1. **Understand the main idea:** We know that a charged particle moving perpendicular to a magnetic field will follow a circular path. The radius of this path, let's call it 'r', depends on the particle's mass (m), charge (q), its kinetic energy (K), and the strength of the magnetic field (B). The formula for this radius is $r = \frac{\sqrt{2mK}}{qB}$.
But since the kinetic energy (K) and the magnetic field (B) are the same for all particles in this problem, we can simplify! We can say that the radius 'r' is proportional to $\frac{\sqrt{m}}{q}$. This means if 'm' gets bigger, 'r' gets bigger (but only by the square root), and if 'q' gets bigger, 'r' gets smaller.

2. **List the properties of each particle:**
* **Proton (p):** Let's say its charge is 'e' and its mass is 'm'.
* **Deuteron (d):** Its charge is also 'e', but its mass is $2.0 \mathrm{u}$, which is about twice the proton's mass ($2m$).
* **Alpha particle ($\alpha$):** Its charge is $2e$, and its mass is $4.0 \mathrm{u}$, which is about four times the proton's mass ($4m$).

3. **Solve for part (a) - Deuteron to Proton ratio ($r_d / r_p$):**
* For the proton ($r_p$): $r_p \propto \frac{\sqrt{m}}{e}$
* For the deuteron ($r_d$): $r_d \propto \frac{\sqrt{2m}}{e}$
* Now, let's find the ratio:
$r_d / r_p = (\frac{\sqrt{2m}}{e}) / (\frac{\sqrt{m}}{e})$
We can cancel out the 'e' from the bottom and simplify the square roots:
$r_d / r_p = \sqrt{2m} / \sqrt{m} = \sqrt{2}$
So, the deuteron's path radius is $\sqrt{2}$ times larger than the proton's.

4. **Solve for part (b) - Alpha particle to Proton ratio ($r_\alpha / r_p$):**
* For the proton ($r_p$): $r_p \propto \frac{\sqrt{m}}{e}$ (same as before)
* For the alpha particle ($r_\alpha$): $r_\alpha \propto \frac{\sqrt{4m}}{2e}$
* Now, let's find the ratio:
$r_\alpha / r_p = (\frac{\sqrt{4m}}{2e}) / (\frac{\sqrt{m}}{e})$
First, simplify $\sqrt{4m}$ which is $2\sqrt{m}$:
$r_\alpha / r_p = (\frac{2\sqrt{m}}{2e}) / (\frac{\sqrt{m}}{e})$
We can cancel out the '2' on the top for the alpha particle part:
$r_\alpha / r_p = (\frac{\sqrt{m}}{e}) / (\frac{\sqrt{m}}{e})$
Since the top and bottom are exactly the same, the ratio is 1!
So, the alpha particle's path radius is the same as the proton's.

Alternative answer

Answer:
(a) The ratio $r_d/r_p$ is $\sqrt{2}$.
(b) The ratio $r_\alpha/r_d$ is $\frac{1}{2}\sqrt{2}$.

Explain
This is a question about **how charged particles move in a magnetic field when they all have the same kinetic energy**. The solving step is:

First, let's remember what happens when a charged particle moves through a magnetic field.
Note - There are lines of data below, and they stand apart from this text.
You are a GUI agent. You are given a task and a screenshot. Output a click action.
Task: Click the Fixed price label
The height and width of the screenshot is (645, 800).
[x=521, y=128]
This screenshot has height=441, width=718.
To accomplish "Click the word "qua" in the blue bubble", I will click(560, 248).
The magnetic field pushes on the particle, making it move in a circle. This push (magnetic force) is $F_B = qvB$ (where 'q' is the charge, 'v' is the speed, and 'B' is the magnetic field strength). For a particle to move in a circle, there's also a special force called the centripetal force, $F_c = \frac{mv^2}{r}$ (where 'm' is the mass and 'r' is the radius of the circle).
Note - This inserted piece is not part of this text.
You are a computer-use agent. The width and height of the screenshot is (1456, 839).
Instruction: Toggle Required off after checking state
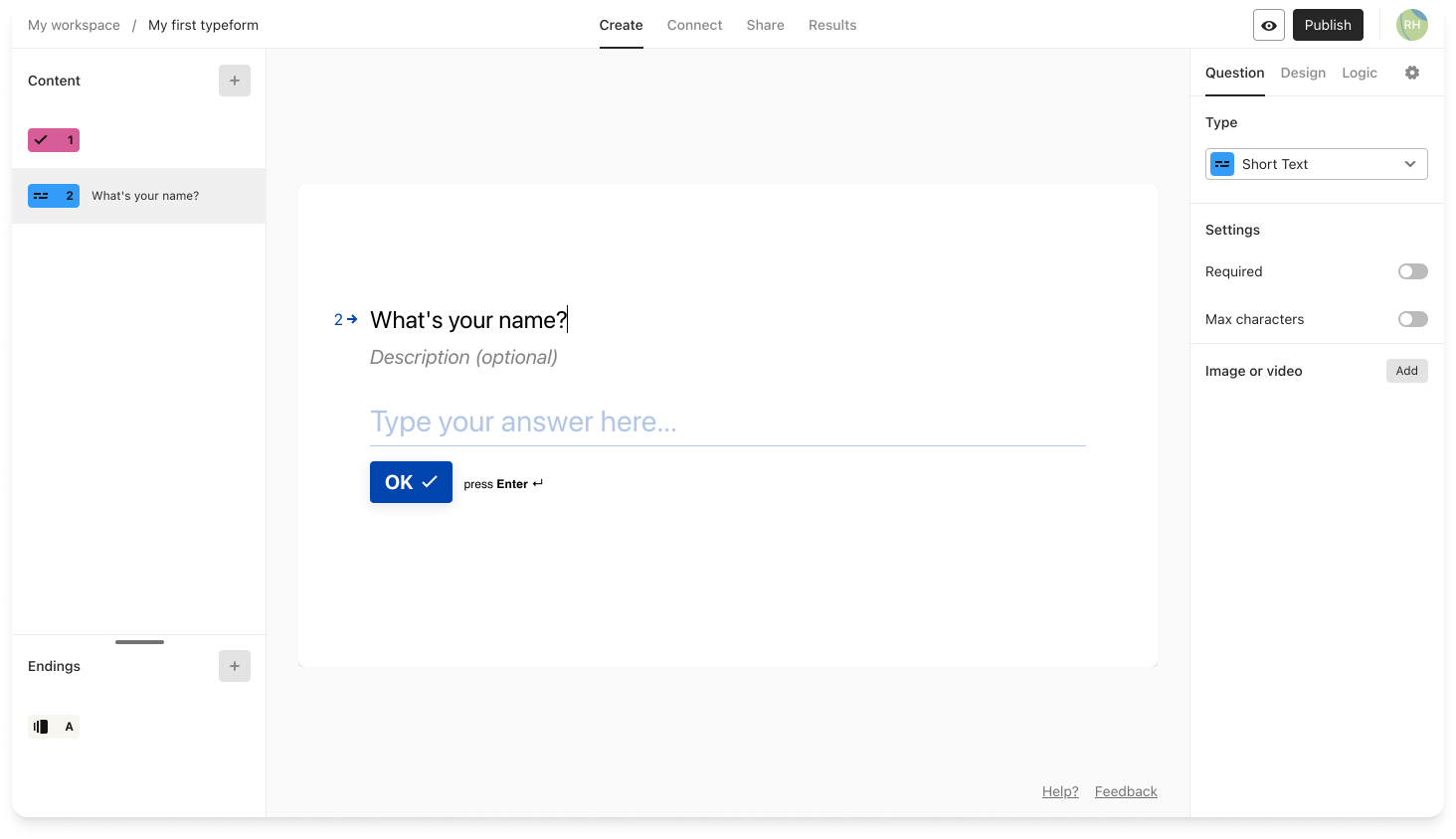tap(1412, 271)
Since the magnetic force is what makes it go in a circle, these two forces must be equal:
$qvB = \frac{mv^2}{r}$

We can rearrange this formula to find the radius 'r':
$r = \frac{mv}{qB}$

Now, the problem tells us that all particles have the *same kinetic energy (KE)*. Kinetic energy is given by $KE = \frac{1}{2}mv^2$.
We need to get 'v' out of our radius formula and put 'KE' in.
From $KE = \frac{1}{2}mv^2$, we can find $v = \sqrt{\frac{2KE}{m}}$.
Let's plug this 'v' back into our 'r' formula:
$r = \frac{m \left(\sqrt{\frac{2KE}{m}}\right)}{qB}$
We can simplify the top part: $m \sqrt{\frac{2KE}{m}} = \sqrt{m^2 \frac{2KE}{m}} = \sqrt{2mKE}$.
So, the radius formula becomes:
$r = \frac{\sqrt{2mKE}}{qB}$

Since KE and B are the same for all particles, we can see that the radius 'r' depends on the mass 'm' and the charge 'q' in a special way: $r$ is proportional to $\frac{\sqrt{m}}{q}$.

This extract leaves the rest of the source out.